:: YOUR ASSIGNMENT ::
Going from the line that contains "Given: Jump to" down to the last line in the listing below, reproduce every line exactly and include no others.

:: AVAILABLE DATA ::
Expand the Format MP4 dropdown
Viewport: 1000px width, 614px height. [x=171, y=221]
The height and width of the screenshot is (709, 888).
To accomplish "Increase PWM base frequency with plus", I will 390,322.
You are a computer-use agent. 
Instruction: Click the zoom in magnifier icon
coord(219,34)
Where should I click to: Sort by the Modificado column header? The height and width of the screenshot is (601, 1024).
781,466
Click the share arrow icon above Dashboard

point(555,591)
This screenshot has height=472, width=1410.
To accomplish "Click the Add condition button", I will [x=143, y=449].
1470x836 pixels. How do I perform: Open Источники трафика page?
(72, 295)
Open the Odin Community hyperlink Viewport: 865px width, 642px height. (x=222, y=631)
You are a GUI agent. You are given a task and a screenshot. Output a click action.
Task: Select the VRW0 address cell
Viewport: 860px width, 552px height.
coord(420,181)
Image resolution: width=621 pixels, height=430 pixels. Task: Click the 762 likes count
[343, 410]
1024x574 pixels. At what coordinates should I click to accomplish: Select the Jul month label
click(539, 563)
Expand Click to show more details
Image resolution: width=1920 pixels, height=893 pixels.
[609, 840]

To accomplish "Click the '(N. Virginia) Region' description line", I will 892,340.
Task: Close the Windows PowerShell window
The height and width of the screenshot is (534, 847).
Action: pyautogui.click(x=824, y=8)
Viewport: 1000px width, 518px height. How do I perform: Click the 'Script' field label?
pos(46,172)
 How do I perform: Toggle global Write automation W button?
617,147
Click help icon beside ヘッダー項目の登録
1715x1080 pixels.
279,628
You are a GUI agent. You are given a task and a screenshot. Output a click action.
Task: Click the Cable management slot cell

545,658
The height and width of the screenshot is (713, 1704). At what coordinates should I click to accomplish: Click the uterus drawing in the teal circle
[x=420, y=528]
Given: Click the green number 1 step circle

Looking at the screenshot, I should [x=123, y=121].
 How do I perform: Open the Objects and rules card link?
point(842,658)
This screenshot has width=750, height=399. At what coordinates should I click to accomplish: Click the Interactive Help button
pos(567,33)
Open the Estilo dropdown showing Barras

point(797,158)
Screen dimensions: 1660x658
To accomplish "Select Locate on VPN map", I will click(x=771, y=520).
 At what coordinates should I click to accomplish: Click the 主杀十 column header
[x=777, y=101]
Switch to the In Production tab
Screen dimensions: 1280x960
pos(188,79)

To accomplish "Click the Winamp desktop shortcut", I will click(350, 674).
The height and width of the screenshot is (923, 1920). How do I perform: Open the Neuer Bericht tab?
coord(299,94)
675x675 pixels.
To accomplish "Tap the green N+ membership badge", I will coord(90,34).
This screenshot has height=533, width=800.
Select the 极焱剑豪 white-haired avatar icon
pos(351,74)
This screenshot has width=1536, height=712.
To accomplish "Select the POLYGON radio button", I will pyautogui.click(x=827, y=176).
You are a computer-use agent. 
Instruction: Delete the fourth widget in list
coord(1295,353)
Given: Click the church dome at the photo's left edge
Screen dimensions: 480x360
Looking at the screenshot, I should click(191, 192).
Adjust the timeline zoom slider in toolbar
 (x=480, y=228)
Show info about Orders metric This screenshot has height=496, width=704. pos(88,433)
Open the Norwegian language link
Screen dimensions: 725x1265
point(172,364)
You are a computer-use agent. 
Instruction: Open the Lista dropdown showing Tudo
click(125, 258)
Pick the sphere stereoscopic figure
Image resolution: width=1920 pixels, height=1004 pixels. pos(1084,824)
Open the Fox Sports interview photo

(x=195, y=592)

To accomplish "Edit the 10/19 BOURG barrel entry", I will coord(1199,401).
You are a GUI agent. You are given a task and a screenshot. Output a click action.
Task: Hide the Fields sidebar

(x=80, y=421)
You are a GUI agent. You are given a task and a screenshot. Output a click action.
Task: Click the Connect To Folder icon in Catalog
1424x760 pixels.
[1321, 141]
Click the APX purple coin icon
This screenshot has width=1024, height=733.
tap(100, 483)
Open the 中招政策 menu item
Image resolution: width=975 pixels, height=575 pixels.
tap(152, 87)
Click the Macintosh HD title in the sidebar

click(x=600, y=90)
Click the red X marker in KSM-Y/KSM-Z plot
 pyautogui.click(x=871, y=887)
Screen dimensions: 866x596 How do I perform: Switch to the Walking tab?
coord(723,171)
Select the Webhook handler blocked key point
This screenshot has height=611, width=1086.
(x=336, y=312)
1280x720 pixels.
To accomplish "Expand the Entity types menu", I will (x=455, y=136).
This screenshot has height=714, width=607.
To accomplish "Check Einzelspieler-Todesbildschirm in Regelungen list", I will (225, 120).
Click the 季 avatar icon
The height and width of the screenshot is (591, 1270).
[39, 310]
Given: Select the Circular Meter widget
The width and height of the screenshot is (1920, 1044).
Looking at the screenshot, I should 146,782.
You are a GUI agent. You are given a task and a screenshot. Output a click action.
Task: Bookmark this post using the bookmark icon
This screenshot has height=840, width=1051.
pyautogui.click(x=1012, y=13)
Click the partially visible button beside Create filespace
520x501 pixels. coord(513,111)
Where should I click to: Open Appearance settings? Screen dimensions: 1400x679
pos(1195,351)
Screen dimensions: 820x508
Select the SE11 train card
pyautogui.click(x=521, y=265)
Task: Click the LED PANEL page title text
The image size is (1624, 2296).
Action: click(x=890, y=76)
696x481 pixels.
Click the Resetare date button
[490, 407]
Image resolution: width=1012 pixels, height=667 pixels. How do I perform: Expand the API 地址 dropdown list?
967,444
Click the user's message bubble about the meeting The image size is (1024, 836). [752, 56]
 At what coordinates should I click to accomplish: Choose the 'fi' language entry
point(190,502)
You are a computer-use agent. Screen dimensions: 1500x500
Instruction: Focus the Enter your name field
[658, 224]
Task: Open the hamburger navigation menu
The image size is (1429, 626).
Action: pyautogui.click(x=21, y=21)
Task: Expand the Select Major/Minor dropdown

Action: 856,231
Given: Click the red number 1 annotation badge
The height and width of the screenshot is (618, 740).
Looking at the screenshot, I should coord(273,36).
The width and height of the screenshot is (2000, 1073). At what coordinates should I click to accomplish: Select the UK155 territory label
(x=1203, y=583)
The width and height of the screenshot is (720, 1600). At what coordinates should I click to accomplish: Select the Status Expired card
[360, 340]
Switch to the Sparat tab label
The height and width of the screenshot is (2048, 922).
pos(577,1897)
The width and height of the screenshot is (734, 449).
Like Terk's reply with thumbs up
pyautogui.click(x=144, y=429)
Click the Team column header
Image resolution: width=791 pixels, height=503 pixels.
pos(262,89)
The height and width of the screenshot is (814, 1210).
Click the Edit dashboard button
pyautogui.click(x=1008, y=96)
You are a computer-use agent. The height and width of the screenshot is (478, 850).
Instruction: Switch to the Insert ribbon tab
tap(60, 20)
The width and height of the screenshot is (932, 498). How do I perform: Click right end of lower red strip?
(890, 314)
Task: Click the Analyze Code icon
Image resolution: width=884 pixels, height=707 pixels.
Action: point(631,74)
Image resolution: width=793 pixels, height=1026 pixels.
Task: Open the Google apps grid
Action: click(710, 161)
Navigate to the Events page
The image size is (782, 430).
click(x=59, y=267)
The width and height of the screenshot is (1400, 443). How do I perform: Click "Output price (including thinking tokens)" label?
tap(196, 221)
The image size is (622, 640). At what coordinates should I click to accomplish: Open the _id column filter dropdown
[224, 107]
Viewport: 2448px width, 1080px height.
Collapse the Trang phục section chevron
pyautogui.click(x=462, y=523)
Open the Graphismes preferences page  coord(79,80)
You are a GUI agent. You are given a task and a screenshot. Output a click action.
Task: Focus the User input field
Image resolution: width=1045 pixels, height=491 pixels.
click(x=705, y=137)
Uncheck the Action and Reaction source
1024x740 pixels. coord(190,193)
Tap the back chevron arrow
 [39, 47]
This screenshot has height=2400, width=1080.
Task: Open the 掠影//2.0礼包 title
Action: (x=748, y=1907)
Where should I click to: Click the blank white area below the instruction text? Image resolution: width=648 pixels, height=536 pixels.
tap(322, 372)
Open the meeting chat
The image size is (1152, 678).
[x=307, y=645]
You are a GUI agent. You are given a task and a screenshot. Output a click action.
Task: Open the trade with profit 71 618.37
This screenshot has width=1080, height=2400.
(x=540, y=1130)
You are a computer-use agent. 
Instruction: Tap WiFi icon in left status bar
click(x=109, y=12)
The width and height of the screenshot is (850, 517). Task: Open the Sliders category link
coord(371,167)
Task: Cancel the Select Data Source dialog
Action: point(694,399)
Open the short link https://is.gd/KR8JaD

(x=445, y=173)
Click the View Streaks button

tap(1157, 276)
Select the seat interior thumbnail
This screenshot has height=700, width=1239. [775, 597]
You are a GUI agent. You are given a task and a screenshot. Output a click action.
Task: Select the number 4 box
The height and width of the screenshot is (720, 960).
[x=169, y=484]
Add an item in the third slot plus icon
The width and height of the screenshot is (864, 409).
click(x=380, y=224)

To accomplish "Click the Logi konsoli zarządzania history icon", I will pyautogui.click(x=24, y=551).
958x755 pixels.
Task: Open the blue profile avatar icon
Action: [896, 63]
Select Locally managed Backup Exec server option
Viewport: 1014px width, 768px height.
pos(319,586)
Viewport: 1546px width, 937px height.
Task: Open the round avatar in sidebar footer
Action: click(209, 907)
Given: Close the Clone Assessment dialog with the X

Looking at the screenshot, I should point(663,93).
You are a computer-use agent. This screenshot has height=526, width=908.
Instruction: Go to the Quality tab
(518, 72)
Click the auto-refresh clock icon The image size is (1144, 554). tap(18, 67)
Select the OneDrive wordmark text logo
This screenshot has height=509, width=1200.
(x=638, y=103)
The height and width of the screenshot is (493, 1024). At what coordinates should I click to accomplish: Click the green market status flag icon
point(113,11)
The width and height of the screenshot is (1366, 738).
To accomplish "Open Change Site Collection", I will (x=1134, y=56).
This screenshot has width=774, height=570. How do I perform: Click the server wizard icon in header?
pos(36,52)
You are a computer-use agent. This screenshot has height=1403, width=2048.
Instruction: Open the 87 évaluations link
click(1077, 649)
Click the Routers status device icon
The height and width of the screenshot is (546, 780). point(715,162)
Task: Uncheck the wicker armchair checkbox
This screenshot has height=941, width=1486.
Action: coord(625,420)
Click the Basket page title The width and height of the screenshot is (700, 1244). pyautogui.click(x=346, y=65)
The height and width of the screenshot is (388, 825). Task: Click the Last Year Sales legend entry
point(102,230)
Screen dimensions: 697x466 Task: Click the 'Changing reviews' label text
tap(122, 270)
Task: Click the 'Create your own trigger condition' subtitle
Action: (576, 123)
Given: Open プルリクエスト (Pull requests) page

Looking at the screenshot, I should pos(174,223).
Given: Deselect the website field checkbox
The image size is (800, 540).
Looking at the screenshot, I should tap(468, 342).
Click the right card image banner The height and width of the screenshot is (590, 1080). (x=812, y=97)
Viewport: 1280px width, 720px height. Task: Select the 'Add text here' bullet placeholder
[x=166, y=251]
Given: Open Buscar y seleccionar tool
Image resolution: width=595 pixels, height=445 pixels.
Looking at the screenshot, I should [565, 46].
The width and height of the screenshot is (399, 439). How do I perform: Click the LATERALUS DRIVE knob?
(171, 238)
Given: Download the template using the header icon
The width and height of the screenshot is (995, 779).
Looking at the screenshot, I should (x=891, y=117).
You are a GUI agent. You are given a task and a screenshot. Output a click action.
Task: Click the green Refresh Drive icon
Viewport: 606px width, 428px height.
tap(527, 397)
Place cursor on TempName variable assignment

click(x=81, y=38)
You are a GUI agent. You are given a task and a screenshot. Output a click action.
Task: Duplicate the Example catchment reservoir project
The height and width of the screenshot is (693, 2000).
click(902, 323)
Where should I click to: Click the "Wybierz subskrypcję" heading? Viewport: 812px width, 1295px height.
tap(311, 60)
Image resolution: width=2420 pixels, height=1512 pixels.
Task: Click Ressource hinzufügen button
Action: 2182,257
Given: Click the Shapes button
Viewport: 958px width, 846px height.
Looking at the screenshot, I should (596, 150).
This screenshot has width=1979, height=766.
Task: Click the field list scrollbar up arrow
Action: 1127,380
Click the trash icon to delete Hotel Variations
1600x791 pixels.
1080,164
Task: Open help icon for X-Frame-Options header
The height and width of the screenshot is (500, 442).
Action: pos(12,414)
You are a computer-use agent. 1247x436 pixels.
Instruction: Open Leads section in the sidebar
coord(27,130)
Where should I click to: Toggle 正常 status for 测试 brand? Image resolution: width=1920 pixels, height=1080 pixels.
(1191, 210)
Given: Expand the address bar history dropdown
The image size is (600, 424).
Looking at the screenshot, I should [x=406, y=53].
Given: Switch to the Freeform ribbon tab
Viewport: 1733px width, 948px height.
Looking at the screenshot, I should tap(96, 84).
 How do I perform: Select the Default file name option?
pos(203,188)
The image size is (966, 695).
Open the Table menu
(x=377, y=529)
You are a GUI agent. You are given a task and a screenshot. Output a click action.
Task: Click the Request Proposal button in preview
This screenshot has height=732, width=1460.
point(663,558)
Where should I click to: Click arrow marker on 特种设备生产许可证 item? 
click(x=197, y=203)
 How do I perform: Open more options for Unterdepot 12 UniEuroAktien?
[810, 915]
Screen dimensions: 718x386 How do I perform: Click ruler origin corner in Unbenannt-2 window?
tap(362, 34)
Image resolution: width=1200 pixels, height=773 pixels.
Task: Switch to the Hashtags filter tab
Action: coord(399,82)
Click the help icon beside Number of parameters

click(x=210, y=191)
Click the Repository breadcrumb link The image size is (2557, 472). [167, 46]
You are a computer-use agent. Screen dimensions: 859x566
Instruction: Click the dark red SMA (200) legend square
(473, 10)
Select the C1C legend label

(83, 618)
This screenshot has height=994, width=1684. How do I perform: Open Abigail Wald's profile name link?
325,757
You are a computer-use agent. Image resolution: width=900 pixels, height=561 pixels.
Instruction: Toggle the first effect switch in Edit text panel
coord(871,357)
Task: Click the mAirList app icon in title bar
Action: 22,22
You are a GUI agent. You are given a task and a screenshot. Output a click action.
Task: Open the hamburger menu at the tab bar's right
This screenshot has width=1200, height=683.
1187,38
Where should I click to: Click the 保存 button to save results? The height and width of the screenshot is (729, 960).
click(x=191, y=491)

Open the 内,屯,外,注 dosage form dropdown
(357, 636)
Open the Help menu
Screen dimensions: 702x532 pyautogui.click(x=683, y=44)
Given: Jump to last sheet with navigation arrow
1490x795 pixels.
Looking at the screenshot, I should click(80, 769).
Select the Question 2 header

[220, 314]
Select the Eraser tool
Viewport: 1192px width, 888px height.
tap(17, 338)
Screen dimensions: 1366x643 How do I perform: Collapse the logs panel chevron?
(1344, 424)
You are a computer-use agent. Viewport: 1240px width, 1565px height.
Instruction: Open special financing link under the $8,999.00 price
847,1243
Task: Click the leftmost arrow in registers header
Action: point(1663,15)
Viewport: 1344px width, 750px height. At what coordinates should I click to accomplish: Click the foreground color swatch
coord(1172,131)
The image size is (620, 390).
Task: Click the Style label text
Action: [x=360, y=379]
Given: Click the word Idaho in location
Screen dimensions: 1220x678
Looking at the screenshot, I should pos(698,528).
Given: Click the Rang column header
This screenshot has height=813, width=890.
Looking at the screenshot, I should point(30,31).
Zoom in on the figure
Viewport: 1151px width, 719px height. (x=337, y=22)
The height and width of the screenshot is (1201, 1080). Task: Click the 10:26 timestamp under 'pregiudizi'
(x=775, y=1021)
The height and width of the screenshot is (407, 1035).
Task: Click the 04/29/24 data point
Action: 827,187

:: ANSWER SECTION ::
Given: Jump to last sheet with navigation arrow
1490x795 pixels.
Looking at the screenshot, I should click(80, 769).
Select the Question 2 header

[220, 314]
Select the Eraser tool
Viewport: 1192px width, 888px height.
tap(17, 338)
Screen dimensions: 1366x643 How do I perform: Collapse the logs panel chevron?
(1344, 424)
You are a computer-use agent. Viewport: 1240px width, 1565px height.
Instruction: Open special financing link under the $8,999.00 price
847,1243
Task: Click the leftmost arrow in registers header
Action: point(1663,15)
Viewport: 1344px width, 750px height. At what coordinates should I click to accomplish: Click the foreground color swatch
coord(1172,131)
The image size is (620, 390).
Task: Click the Style label text
Action: [x=360, y=379]
Given: Click the word Idaho in location
Screen dimensions: 1220x678
Looking at the screenshot, I should pos(698,528).
Given: Click the Rang column header
This screenshot has height=813, width=890.
Looking at the screenshot, I should point(30,31).
Zoom in on the figure
Viewport: 1151px width, 719px height. (x=337, y=22)
The height and width of the screenshot is (1201, 1080). Task: Click the 10:26 timestamp under 'pregiudizi'
(x=775, y=1021)
The height and width of the screenshot is (407, 1035).
Task: Click the 04/29/24 data point
Action: 827,187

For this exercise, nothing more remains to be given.